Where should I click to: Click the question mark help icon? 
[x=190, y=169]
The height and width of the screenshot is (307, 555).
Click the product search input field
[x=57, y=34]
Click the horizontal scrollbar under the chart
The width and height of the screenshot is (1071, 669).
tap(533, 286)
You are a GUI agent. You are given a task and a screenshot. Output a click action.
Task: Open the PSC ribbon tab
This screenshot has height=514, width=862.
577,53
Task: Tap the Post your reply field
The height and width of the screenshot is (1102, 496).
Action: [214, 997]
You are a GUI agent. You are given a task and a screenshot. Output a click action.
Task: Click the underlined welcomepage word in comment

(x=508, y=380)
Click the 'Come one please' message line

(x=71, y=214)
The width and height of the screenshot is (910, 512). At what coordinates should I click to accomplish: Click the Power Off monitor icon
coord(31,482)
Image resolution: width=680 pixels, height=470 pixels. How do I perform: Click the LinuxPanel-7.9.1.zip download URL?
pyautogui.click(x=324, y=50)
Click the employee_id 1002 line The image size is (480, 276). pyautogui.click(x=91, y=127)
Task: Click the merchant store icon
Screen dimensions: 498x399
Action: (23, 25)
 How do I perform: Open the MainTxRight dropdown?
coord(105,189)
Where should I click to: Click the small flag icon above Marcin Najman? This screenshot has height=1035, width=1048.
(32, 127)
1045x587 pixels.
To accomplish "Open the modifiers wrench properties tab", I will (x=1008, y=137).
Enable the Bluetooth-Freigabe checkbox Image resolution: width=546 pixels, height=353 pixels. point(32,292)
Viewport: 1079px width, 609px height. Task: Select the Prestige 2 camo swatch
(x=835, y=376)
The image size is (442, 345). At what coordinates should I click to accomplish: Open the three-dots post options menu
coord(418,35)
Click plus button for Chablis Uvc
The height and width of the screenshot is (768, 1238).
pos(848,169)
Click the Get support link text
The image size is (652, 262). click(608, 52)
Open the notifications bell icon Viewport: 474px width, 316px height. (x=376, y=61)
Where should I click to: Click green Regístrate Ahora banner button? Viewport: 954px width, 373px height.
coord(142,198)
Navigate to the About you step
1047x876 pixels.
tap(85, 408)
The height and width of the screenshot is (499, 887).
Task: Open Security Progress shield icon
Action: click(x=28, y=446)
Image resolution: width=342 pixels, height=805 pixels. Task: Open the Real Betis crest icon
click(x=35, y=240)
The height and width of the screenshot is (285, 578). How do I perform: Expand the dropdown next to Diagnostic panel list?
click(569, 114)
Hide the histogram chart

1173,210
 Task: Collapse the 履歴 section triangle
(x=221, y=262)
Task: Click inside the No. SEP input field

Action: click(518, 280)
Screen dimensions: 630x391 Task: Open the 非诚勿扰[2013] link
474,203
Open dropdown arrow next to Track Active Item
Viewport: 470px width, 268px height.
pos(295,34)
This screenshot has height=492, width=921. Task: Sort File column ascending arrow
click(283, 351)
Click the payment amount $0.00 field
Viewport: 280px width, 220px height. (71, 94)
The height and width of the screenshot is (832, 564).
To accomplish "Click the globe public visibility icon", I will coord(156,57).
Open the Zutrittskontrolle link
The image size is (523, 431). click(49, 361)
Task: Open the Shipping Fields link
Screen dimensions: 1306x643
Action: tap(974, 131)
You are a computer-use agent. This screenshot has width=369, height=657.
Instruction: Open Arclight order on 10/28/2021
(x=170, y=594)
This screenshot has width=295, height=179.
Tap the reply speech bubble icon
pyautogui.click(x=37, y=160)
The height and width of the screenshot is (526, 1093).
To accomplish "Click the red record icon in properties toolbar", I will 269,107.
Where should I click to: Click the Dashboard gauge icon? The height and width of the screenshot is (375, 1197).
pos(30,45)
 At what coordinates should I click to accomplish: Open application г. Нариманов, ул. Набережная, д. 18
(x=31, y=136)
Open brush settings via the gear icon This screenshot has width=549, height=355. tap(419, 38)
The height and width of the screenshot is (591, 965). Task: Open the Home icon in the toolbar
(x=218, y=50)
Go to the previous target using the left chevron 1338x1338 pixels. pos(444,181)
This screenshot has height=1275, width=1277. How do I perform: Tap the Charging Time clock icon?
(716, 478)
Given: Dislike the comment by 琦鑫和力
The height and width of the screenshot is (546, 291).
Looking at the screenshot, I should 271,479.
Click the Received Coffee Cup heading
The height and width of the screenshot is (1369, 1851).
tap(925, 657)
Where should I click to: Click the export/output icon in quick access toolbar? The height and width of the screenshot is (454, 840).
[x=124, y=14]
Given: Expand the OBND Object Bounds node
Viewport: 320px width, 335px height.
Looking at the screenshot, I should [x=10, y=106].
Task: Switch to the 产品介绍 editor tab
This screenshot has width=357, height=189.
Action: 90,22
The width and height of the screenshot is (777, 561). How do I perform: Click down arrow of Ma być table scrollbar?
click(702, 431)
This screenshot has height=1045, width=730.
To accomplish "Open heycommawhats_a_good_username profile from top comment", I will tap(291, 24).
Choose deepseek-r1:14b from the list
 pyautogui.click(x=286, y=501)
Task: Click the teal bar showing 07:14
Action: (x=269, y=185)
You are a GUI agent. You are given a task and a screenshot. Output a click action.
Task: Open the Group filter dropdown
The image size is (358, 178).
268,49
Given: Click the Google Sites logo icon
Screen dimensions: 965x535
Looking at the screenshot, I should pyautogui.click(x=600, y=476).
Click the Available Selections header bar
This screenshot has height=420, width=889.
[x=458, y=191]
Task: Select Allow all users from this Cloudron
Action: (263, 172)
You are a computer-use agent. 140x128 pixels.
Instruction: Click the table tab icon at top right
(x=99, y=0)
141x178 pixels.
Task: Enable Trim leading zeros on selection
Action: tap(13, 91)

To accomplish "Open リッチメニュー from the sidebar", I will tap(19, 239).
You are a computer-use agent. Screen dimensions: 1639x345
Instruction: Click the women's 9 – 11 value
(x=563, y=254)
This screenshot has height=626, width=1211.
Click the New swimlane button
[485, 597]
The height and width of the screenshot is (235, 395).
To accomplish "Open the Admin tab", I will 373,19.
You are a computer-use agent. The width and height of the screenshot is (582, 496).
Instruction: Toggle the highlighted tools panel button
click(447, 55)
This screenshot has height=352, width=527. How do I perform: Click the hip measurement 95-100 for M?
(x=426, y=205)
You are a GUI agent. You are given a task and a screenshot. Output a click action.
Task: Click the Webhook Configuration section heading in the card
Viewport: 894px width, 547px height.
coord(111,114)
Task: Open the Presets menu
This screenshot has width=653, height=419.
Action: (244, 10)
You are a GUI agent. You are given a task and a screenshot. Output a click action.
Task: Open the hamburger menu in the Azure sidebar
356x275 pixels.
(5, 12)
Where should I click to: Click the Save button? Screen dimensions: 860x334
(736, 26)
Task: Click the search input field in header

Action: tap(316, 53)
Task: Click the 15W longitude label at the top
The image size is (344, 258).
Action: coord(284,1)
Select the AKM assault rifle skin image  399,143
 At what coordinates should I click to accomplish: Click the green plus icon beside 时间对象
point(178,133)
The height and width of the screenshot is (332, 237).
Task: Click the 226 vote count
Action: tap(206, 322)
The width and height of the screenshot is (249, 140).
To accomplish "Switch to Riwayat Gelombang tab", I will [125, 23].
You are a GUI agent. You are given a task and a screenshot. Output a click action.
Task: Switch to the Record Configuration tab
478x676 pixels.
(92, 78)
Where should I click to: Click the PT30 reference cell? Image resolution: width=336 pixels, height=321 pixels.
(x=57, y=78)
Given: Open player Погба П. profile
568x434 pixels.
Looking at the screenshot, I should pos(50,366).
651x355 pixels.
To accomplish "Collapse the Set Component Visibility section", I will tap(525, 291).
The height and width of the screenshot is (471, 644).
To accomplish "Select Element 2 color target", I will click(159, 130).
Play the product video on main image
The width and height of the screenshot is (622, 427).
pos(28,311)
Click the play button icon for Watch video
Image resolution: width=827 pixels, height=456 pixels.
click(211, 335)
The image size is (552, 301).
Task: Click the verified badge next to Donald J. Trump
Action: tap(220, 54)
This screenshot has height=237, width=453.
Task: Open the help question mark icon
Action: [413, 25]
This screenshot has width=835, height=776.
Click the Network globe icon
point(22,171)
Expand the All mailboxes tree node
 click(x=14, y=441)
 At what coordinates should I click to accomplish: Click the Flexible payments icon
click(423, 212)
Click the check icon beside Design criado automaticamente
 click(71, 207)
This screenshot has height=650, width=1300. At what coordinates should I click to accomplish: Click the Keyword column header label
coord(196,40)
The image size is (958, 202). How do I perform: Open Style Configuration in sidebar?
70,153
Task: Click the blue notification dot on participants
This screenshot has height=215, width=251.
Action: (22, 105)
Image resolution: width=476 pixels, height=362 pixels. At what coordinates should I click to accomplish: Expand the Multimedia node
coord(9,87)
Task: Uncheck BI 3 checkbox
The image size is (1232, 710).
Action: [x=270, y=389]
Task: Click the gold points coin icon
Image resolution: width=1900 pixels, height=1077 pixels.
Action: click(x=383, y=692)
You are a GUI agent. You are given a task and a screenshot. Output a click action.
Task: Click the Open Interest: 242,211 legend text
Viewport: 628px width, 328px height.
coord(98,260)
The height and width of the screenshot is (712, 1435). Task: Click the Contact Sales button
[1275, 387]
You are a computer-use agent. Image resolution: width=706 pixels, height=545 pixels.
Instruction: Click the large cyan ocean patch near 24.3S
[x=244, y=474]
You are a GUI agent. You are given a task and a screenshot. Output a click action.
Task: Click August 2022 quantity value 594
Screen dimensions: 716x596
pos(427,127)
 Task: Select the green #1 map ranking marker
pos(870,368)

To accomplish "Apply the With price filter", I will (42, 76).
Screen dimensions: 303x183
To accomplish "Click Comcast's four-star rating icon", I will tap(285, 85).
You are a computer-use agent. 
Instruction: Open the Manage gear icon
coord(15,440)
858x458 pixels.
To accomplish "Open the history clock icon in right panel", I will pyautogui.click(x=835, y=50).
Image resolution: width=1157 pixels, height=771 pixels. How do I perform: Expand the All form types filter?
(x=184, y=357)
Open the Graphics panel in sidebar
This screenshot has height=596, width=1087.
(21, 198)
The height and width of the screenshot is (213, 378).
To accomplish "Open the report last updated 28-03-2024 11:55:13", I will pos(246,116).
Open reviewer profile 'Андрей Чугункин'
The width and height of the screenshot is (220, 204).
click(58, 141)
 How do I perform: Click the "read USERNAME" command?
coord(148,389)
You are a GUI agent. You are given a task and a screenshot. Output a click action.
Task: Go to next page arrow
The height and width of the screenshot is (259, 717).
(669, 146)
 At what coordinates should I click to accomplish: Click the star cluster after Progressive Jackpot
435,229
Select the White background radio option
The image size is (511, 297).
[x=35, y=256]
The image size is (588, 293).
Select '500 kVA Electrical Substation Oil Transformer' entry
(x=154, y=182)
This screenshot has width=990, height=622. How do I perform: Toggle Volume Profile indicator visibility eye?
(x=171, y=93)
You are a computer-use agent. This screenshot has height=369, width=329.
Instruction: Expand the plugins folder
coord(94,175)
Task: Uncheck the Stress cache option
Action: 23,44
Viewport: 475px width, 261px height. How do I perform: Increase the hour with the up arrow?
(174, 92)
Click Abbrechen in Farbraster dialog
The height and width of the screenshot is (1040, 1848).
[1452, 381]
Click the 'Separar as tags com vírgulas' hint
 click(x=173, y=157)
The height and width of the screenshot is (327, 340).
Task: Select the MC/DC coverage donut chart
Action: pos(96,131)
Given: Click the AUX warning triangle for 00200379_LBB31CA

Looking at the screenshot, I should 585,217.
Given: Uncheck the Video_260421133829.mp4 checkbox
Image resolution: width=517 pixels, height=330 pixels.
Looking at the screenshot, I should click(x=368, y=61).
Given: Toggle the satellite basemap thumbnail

▶ _What needs to be done_
Repeat, with no changes, each line from the one with "Given: Uncheck the" to the end of the listing, including both ends and nothing else.

▶ _Your response_
Given: Uncheck the Video_260421133829.mp4 checkbox
Image resolution: width=517 pixels, height=330 pixels.
Looking at the screenshot, I should click(x=368, y=61).
Given: Toggle the satellite basemap thumbnail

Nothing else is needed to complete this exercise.